Answer

**step1** Understanding the problem

We need to add two fractions: $$\frac{3}{6}$$ and $$\frac{2}{12}$$.

**step2** Finding a common denominator

To add fractions, we need a common denominator. The denominators are 6 and 12. We look for the smallest number that both 6 and 12 can divide into.
We can list multiples of 6: 6, 12, 18, ...
We can list multiples of 12: 12, 24, ...
The least common multiple of 6 and 12 is 12. So, our common denominator will be 12.

**step3** Converting the first fraction to an equivalent fraction

The first fraction is $$\frac{3}{6}$$. To change its denominator to 12, we need to multiply the denominator 6 by 2 (since $$6 \times 2 = 12$$).
To keep the fraction equivalent, we must also multiply the numerator 3 by the same number, 2.
So, $$3 \times 2 = 6$$.
Therefore, $$\frac{3}{6}$$ is equivalent to $$\frac{6}{12}$$.

**step4** Checking the second fraction

The second fraction is $$\frac{2}{12}$$. Its denominator is already 12, so we don't need to change it.

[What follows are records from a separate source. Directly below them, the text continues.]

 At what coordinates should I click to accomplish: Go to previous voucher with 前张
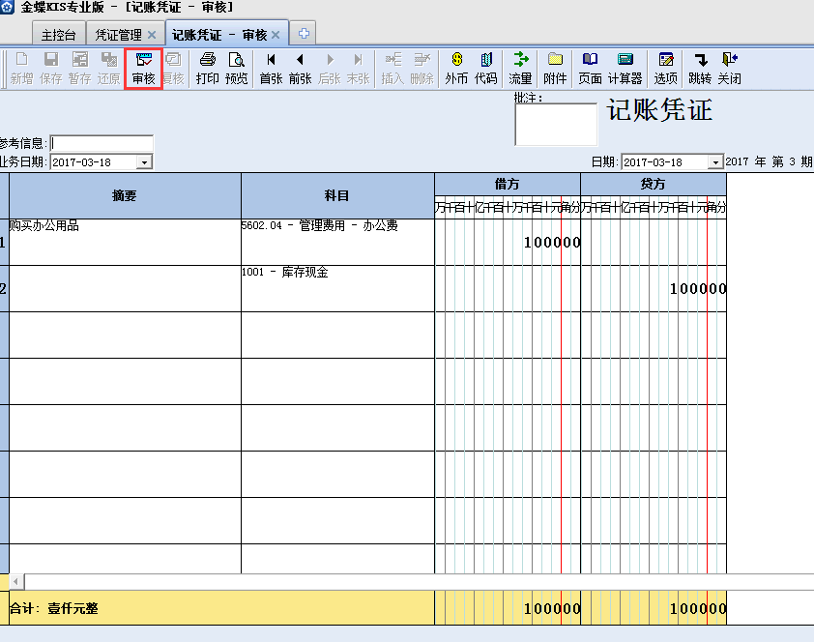[300, 68]
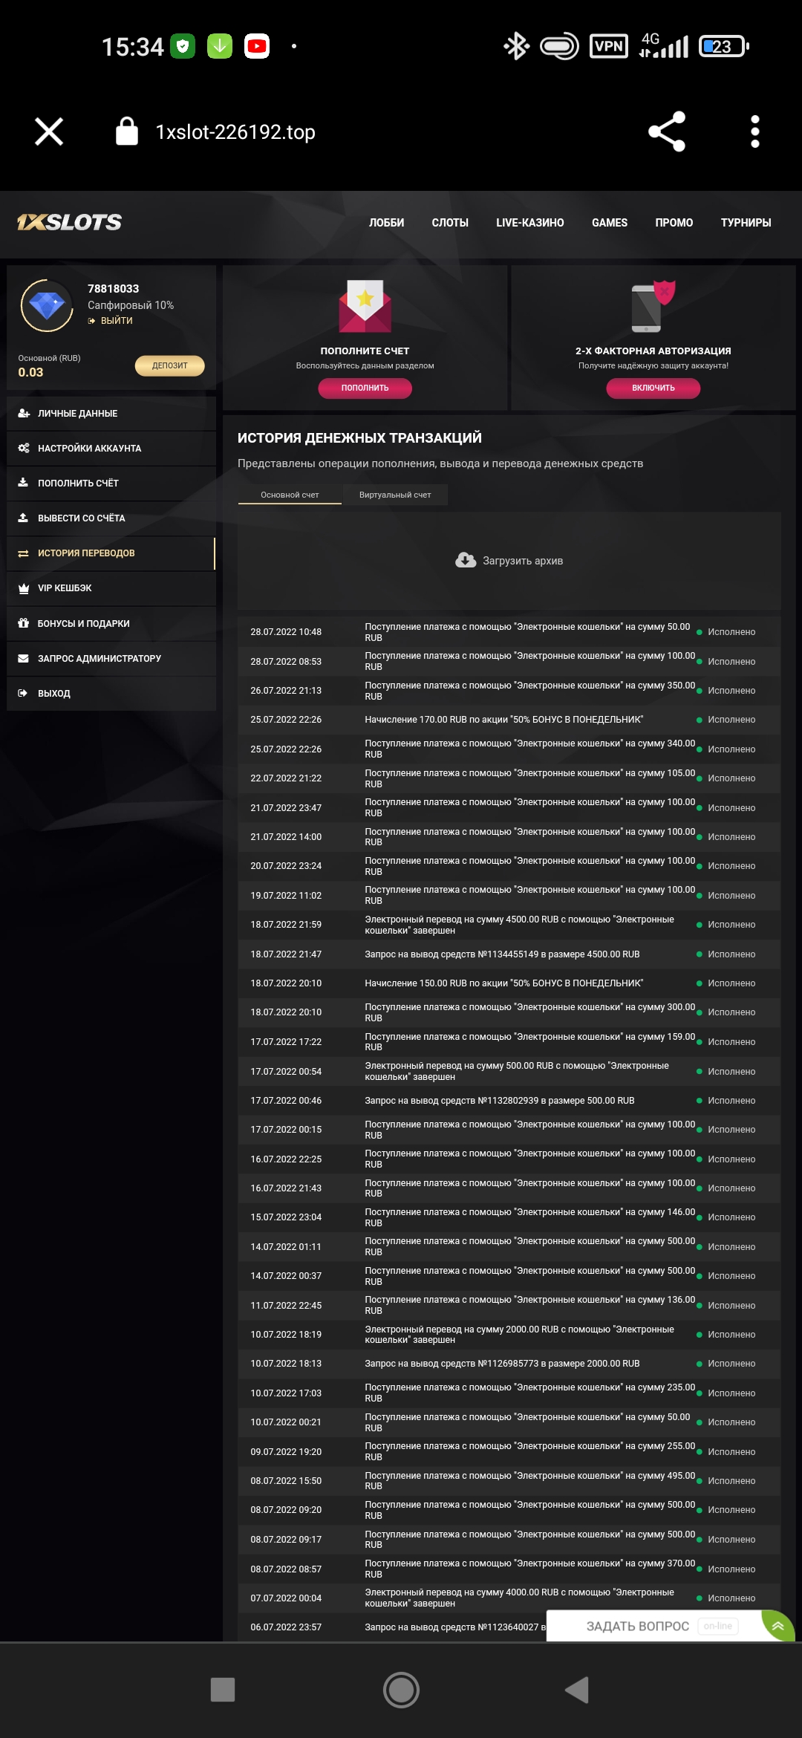The height and width of the screenshot is (1738, 802).
Task: Select the Основной счет tab
Action: [290, 495]
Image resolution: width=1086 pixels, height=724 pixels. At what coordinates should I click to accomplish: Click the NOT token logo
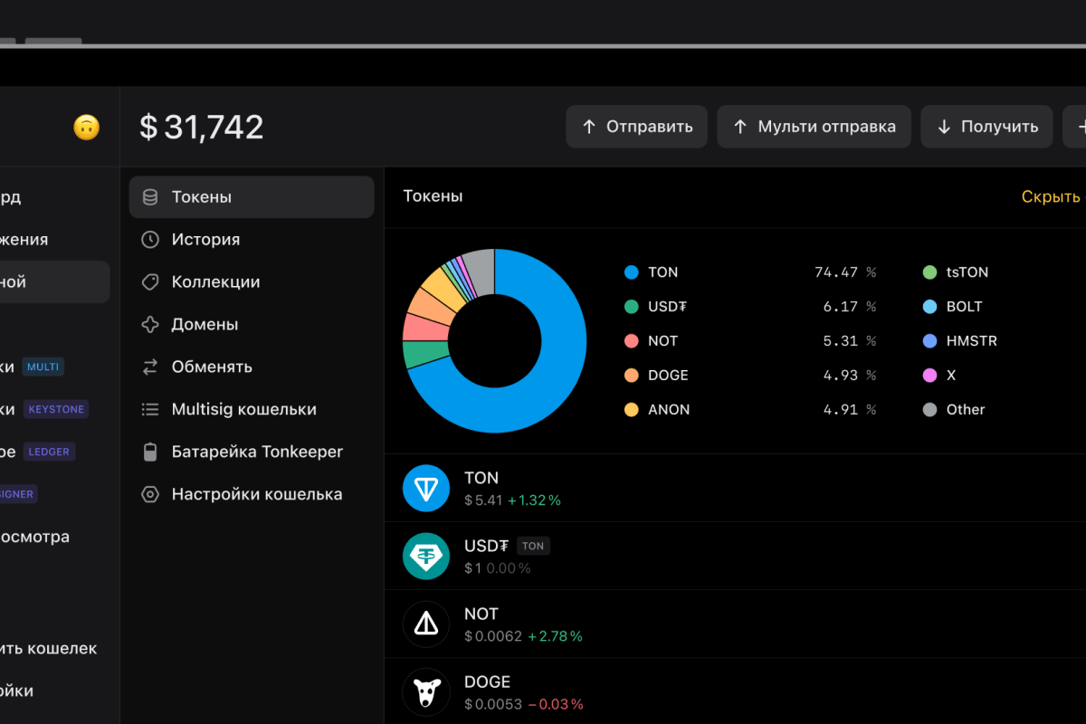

**step5** Adding the fractions with the common denominator

Now we add the equivalent fractions:
$$\frac{6}{12} + \frac{2}{12}$$
To add fractions with the same denominator, we add the numerators and keep the denominator the same.
$$6 + 2 = 8$$
So, the sum is $$\frac{8}{12}$$.

**step6** Simplifying the result

The resulting fraction is $$\frac{8}{12}$$. We need to simplify this fraction to its simplest form.
We look for the greatest common factor (GCF) of the numerator (8) and the denominator (12).
Factors of 8 are: 1, 2, 4, 8.
Factors of 12 are: 1, 2, 3, 4, 6, 12.
The greatest common factor is 4.
Divide both the numerator and the denominator by 4:
$$8 \div 4 = 2$$
$$12 \div 4 = 3$$
So, the simplified fraction is $$\frac{2}{3}$$.